[Input data]

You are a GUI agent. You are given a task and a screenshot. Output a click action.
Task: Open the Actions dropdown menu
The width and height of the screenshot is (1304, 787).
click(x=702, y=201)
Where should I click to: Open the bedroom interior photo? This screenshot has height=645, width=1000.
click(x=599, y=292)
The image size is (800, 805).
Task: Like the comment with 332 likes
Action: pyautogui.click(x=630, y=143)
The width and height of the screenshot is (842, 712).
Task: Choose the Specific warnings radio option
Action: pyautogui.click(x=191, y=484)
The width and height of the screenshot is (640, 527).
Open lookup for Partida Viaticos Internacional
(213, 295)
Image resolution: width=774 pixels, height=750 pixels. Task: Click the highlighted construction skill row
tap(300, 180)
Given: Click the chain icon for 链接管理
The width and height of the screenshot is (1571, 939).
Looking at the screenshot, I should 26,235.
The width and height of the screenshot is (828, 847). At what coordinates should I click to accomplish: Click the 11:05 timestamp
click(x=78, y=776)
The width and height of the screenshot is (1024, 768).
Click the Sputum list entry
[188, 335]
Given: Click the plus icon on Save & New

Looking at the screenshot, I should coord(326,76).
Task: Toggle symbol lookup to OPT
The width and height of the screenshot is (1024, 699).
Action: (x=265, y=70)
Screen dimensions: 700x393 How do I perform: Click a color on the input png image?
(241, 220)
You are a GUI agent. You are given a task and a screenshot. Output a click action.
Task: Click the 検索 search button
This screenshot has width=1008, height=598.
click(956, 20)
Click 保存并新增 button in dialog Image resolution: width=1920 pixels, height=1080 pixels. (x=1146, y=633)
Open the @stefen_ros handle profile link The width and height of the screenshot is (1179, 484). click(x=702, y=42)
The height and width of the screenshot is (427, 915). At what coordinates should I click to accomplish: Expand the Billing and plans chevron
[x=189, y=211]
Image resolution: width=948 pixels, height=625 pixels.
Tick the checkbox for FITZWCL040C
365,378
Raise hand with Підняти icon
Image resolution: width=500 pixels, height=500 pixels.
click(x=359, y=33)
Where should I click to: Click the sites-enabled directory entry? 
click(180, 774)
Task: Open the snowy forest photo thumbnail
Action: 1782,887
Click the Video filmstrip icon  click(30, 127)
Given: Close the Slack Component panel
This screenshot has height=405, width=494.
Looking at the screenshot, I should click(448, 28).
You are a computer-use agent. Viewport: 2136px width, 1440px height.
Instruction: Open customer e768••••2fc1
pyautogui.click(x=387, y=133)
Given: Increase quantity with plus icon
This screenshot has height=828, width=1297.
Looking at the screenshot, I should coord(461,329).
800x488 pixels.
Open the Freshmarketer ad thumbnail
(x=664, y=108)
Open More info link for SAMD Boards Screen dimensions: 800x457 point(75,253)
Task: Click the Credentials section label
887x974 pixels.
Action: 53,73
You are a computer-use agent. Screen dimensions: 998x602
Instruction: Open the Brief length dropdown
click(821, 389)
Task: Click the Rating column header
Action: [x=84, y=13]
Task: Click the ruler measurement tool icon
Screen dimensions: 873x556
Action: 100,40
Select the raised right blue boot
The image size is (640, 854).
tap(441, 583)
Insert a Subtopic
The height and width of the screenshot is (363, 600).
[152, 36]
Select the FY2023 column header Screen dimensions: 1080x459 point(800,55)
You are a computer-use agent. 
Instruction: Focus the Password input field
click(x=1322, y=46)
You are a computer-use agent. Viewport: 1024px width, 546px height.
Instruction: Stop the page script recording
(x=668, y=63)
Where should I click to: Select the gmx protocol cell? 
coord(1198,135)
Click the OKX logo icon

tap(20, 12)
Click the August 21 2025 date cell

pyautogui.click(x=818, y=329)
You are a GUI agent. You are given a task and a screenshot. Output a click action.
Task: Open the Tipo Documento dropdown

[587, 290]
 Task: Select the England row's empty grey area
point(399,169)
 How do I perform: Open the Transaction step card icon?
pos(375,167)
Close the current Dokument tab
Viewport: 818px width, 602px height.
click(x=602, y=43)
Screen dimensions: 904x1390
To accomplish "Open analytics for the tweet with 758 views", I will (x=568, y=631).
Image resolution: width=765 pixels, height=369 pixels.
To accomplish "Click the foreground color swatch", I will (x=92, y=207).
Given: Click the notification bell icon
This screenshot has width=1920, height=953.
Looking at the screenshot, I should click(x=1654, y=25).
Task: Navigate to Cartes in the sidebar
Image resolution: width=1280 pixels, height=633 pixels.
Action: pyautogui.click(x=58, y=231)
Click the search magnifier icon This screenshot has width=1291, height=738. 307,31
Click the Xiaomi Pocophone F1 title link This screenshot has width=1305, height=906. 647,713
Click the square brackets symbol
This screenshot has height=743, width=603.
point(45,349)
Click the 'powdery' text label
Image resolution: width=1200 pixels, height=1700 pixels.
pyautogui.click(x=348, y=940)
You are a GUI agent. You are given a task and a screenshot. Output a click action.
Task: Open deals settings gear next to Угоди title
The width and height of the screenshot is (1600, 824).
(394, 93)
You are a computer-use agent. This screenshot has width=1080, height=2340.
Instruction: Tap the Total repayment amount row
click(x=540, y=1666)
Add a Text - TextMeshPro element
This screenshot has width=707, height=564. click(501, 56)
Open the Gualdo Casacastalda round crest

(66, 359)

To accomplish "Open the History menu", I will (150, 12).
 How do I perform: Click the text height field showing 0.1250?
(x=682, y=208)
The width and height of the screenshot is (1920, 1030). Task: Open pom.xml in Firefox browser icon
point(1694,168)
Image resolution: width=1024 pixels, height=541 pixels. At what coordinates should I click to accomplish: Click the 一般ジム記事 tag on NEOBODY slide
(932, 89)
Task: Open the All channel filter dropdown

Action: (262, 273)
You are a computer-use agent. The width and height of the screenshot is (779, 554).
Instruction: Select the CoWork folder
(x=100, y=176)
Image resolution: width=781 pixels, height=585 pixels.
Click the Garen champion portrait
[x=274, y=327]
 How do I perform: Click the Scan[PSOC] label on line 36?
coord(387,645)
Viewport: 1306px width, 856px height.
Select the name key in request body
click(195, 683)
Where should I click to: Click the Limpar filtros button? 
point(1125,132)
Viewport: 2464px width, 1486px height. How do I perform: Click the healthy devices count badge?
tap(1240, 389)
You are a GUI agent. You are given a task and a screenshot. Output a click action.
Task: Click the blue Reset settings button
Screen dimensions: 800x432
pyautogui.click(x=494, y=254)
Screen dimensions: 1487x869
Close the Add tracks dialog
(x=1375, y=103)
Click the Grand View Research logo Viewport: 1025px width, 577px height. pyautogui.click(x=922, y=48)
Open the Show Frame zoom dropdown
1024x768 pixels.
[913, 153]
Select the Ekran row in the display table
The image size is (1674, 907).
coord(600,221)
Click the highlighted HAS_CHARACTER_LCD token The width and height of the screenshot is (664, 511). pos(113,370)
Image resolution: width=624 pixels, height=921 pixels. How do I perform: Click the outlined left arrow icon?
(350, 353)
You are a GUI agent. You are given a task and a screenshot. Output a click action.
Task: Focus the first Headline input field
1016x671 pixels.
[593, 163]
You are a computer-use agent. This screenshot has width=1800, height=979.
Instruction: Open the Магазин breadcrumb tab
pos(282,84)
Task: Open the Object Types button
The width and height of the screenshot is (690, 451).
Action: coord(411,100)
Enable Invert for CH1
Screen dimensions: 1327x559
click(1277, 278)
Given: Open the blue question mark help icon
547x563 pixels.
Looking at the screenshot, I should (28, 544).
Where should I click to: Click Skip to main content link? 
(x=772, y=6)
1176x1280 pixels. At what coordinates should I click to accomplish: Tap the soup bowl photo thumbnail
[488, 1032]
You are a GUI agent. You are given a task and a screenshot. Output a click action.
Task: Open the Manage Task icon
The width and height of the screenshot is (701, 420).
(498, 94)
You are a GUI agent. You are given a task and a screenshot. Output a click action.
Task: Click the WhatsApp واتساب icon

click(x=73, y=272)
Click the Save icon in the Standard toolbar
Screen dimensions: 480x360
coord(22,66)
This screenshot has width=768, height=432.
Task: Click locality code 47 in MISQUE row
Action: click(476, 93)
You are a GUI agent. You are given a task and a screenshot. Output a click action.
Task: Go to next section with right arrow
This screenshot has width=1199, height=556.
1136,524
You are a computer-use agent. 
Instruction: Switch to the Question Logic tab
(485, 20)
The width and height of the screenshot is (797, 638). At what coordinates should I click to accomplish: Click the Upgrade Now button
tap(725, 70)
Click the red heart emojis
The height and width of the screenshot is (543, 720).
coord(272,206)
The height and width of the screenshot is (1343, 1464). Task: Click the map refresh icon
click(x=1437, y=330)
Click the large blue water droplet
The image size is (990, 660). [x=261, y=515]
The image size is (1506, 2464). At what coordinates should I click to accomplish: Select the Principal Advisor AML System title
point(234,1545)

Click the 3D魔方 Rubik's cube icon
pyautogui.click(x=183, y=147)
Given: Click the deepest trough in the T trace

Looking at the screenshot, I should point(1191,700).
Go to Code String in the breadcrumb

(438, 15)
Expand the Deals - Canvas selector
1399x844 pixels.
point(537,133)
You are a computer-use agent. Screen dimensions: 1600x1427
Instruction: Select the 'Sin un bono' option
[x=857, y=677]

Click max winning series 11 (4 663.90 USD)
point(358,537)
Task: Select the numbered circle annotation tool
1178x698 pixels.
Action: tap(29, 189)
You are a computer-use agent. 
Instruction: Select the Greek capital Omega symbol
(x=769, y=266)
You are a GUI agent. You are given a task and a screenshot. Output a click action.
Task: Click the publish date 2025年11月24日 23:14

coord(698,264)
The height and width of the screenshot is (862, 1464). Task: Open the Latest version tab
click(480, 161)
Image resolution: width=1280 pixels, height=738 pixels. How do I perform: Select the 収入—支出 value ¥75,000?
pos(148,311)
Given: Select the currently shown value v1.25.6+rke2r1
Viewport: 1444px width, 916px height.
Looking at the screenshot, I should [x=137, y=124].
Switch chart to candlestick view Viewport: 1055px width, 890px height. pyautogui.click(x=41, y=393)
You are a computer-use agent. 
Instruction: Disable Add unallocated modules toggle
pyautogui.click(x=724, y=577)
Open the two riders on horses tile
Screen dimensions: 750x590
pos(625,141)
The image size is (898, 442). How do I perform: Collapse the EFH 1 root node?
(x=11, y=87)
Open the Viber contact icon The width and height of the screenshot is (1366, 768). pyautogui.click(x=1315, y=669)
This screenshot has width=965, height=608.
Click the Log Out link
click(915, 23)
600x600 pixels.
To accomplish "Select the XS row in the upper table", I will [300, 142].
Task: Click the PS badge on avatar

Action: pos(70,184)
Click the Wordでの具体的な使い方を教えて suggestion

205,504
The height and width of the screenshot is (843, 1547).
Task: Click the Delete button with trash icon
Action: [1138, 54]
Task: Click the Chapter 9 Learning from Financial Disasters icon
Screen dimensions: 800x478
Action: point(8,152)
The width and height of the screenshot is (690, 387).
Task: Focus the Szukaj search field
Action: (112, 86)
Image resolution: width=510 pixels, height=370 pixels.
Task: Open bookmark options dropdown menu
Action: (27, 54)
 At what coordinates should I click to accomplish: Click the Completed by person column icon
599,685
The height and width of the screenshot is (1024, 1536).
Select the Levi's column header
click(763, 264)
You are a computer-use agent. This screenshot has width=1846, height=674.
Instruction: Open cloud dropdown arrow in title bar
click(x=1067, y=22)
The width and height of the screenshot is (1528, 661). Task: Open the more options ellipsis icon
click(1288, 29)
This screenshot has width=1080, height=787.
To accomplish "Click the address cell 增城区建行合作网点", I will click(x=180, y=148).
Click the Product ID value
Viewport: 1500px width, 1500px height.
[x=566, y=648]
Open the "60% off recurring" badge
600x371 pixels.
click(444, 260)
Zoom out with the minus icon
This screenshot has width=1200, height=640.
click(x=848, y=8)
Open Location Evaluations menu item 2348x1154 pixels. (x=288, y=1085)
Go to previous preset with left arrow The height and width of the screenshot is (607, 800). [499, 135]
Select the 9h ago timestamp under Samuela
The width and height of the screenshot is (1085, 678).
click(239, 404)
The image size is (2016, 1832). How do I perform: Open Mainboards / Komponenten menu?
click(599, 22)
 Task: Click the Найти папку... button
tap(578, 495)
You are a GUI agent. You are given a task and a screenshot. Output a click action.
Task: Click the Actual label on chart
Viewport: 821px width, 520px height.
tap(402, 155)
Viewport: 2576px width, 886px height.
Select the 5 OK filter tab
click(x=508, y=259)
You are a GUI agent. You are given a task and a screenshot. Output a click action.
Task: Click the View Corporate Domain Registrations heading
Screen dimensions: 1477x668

[What the task requires] Each line of the records that holds the word "right" should be copied out.

[Response to this task]
Select the raised right blue boot
Task: Go to next section with right arrow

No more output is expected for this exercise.